PROV-ISSUE-331: feedback on PROV-Dm WD5 from Graham Klyne on 2012-04-06 (public-prov-wg@w3.org from April 2012)

From: Graham Klyne <graham.klyne@zoo.ox.ac.uk>
Date: Fri, 06 Apr 2012 20:51:13 +0100
To: W3C provenance WG <public-prov-wg@w3.org>
Message-ID: <4F7F4931.2010108@zoo.ox.ac.uk>

Re:
http://dvcs.w3.org/hg/prov/raw-file/default/model/releases/ED-prov-dm-20120402/prov-dm.html
(Retrieved on 2012-04-03)

While this has many improvements over previous documents, I still feel that
there are several respects in which the document does not really serve its
intended purpose.

Generally, I found the tone and phrasing were more akin to academic rhetoric,
whose purpose is to persuade a peer of the truth of some proposition, than a
technical standard whose aim should be to *specify*, *inform* and where
necessary to *explain*. Especially for developers who will have to use this
material as a reference source. Thus, I found much of what I read, particularly
in the introductory section, had far to much justification (some of which was
obvious, other aspects of which were just "noise") which didn't help to to
understand what was being presented, or how to use it.

I also still have problems with the overall organization. In particular, I
(still) find the example in section 3 breaks the hoped-for flow between the
section 2 overview (which I also now think is mis-titled) and the provenance
expression details in section 4. I also don't think the final two subsections
of section 2 belong there, as they deal with provenance expression details, not
concepts.

Finally, I found many examples of unusual or awkward phrasing which I found to
be unhelpful, confusing or in some cases just plain wrong.
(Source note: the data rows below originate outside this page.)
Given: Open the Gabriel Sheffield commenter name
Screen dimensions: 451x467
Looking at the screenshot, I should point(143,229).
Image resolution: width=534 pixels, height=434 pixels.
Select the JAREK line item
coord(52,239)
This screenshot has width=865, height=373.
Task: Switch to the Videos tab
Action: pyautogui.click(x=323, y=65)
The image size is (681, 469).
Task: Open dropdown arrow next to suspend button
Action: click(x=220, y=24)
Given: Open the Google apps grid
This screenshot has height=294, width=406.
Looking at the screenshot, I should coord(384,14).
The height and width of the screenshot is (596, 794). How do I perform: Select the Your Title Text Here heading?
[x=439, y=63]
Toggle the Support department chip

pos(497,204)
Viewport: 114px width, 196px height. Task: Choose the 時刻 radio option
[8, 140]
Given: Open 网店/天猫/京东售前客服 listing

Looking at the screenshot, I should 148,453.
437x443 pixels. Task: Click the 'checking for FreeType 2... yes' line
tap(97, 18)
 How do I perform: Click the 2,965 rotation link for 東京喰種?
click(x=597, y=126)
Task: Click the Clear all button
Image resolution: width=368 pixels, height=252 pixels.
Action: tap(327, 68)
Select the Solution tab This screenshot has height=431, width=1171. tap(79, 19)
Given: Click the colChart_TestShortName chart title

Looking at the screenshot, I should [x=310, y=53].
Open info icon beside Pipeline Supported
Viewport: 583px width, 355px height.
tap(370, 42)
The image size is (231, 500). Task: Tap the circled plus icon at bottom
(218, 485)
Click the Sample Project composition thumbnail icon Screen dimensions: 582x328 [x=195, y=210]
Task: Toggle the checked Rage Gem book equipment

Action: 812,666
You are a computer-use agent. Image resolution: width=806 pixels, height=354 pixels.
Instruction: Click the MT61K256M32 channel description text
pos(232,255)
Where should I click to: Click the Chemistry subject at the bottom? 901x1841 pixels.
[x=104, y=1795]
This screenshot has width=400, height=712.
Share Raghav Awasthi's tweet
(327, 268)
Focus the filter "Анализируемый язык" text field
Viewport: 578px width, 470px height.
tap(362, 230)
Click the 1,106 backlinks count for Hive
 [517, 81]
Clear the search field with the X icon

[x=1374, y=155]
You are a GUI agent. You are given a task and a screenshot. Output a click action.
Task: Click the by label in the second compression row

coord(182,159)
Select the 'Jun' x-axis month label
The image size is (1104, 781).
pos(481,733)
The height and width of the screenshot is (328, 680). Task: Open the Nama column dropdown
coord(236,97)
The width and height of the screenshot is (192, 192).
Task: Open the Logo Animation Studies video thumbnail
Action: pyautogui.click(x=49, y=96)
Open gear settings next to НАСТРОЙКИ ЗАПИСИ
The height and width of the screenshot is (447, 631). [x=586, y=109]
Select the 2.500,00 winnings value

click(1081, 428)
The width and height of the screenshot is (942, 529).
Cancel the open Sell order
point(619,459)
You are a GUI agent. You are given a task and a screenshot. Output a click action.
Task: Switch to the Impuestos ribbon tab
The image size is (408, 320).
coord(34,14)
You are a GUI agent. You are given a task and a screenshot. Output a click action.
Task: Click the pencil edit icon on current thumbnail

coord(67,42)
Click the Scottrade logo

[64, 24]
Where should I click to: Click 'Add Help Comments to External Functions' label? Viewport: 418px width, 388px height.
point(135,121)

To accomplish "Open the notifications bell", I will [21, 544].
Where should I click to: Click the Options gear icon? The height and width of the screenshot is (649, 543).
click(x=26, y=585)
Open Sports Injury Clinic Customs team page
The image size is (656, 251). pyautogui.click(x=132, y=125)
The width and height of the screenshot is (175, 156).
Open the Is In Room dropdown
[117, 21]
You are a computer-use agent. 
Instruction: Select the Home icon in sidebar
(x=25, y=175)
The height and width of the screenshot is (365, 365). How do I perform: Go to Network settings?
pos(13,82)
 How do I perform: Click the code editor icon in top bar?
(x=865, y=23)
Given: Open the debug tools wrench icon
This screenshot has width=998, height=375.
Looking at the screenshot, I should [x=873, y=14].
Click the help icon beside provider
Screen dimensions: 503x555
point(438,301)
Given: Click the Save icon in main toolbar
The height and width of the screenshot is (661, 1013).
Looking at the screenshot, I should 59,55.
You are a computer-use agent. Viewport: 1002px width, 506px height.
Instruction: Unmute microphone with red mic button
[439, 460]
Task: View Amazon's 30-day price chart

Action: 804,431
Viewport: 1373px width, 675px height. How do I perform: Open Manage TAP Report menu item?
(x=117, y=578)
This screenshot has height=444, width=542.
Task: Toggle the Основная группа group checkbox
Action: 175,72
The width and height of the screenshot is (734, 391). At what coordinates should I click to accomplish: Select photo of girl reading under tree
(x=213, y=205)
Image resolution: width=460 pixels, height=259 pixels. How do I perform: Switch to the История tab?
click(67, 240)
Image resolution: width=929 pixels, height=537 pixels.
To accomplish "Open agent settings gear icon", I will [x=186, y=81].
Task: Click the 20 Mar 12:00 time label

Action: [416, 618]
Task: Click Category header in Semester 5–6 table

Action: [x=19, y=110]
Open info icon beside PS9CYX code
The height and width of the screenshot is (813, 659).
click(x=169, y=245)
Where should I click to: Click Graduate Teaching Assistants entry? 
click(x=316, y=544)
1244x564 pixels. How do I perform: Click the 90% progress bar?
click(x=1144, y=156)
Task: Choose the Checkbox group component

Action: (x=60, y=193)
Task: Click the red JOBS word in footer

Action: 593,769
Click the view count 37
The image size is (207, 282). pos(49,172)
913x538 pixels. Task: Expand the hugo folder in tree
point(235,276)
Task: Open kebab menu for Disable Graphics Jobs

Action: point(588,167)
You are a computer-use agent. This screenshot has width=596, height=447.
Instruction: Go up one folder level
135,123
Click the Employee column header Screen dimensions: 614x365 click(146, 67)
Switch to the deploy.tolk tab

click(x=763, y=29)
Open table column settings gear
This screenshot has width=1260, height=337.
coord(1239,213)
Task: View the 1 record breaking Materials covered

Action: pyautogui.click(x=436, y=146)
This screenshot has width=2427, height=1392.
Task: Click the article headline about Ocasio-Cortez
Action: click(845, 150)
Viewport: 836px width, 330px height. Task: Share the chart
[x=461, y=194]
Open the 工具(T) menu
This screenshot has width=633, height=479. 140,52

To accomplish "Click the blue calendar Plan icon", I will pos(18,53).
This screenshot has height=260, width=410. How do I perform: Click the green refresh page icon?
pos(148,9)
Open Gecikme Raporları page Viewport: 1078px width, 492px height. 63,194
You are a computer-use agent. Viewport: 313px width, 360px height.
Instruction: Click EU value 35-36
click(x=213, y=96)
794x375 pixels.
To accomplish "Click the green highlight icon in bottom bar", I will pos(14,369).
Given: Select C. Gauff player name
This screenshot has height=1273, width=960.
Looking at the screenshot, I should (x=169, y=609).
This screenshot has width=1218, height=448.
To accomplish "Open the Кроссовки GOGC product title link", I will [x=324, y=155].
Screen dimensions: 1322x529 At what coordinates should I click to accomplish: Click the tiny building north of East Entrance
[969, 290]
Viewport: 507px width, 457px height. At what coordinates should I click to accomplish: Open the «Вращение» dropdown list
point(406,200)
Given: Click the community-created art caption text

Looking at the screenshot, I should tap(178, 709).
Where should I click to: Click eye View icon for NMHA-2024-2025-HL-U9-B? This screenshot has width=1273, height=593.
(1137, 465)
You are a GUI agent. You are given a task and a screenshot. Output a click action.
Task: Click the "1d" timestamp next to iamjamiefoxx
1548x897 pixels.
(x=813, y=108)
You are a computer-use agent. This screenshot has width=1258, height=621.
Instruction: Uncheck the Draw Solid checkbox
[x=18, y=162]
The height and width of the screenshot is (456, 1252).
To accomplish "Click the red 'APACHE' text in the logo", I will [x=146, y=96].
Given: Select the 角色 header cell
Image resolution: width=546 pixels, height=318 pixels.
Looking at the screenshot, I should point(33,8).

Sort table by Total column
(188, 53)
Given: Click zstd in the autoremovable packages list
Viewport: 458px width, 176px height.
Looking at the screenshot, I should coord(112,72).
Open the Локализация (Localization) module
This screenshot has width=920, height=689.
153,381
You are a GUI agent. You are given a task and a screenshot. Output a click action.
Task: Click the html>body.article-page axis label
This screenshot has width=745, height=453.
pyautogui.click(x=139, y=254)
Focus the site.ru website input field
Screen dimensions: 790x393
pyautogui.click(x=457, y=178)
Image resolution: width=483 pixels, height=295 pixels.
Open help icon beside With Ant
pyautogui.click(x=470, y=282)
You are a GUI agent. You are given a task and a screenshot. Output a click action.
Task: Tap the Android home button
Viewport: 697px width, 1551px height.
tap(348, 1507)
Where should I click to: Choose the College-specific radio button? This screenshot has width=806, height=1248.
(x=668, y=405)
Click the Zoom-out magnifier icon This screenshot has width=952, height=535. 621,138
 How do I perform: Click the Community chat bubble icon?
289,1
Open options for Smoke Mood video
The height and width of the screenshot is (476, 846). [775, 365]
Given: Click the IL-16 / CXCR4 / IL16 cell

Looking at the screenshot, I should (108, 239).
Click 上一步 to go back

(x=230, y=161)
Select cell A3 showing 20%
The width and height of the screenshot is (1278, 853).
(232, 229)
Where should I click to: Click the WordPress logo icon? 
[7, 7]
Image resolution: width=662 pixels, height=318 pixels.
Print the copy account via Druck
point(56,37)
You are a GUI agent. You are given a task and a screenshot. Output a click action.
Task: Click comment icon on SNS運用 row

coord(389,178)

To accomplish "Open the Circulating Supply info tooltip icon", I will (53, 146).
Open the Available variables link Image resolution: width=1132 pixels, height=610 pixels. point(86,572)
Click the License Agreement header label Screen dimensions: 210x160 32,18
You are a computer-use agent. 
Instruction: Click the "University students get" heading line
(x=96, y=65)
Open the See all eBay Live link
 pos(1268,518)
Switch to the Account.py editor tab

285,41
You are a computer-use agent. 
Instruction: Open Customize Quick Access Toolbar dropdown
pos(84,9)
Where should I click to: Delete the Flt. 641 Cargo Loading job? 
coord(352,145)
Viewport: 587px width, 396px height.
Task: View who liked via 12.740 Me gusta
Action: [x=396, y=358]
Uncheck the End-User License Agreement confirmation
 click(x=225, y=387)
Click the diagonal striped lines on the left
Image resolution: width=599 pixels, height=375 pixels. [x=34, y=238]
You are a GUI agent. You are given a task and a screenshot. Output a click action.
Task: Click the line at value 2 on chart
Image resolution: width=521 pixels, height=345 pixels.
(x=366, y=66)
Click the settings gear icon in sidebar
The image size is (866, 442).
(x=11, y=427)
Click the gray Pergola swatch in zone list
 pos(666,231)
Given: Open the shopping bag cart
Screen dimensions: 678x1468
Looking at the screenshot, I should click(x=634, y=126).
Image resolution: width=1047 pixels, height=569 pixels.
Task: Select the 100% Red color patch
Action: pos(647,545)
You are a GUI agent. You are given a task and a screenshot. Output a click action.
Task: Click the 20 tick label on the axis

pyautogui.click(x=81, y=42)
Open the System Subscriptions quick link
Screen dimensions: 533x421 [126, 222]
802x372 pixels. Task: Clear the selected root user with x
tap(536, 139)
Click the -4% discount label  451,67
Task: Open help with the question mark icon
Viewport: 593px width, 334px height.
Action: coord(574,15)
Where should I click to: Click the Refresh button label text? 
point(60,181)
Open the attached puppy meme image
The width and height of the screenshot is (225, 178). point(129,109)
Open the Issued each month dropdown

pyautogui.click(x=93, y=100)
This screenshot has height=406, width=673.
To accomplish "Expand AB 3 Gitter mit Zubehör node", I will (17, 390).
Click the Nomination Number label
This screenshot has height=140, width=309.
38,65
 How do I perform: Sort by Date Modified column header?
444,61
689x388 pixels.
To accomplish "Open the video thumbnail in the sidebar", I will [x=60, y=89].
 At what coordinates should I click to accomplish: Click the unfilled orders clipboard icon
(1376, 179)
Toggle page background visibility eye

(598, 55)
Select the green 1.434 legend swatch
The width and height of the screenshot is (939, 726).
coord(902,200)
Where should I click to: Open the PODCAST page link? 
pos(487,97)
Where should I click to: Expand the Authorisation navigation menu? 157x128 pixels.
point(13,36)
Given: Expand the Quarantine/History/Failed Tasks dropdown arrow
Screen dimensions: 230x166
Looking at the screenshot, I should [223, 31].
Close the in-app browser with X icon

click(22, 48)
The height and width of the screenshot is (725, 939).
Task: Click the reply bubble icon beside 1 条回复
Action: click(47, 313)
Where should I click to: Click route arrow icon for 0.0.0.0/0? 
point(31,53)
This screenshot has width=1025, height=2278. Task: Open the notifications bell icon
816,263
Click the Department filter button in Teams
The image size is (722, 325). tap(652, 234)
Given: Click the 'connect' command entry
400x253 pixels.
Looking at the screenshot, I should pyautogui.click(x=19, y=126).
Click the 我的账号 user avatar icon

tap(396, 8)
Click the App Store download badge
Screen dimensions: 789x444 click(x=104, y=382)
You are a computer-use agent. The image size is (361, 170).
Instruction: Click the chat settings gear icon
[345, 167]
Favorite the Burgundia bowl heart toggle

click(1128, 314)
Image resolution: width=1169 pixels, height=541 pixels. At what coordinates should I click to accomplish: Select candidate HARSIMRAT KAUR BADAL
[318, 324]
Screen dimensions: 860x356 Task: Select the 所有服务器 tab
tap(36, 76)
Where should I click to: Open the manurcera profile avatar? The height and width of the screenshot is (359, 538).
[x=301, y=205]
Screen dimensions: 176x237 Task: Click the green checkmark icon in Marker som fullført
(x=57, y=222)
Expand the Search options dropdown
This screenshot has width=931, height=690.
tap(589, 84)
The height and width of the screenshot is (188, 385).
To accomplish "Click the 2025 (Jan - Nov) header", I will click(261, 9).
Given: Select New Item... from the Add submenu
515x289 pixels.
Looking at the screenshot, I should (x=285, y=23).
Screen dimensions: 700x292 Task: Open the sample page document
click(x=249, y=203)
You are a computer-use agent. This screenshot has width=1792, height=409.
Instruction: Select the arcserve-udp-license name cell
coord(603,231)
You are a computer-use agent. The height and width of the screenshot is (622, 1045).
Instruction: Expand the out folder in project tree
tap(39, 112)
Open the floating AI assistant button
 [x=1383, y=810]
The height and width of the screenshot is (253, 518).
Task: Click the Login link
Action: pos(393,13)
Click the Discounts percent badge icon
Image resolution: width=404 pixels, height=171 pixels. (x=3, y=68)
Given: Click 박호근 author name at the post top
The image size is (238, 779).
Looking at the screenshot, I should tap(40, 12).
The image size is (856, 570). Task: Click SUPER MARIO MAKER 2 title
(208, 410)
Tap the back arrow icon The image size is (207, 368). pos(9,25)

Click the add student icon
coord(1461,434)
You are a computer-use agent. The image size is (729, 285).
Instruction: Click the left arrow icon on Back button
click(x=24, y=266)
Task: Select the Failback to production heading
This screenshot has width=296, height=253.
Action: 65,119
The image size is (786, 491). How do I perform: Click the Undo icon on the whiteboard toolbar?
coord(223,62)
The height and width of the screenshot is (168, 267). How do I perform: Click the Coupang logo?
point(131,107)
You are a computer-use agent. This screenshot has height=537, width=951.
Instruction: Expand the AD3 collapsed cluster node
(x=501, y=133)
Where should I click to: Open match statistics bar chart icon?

To summarize: if we expect the next public working draft to be nearly ready for
last, then I don't think this document is ready for release.

Details follow.

...

== Abstract ==

The phrase "derivations between entities" is strange and confusing. I think you
mean something like "derivation of entities from other entities".

"Properties that link entities that refer to a same thing". I think this is
just wrong: I don't believe that entities *refer*. I think you mean something
like "Properties that link entities that are based on the same thing".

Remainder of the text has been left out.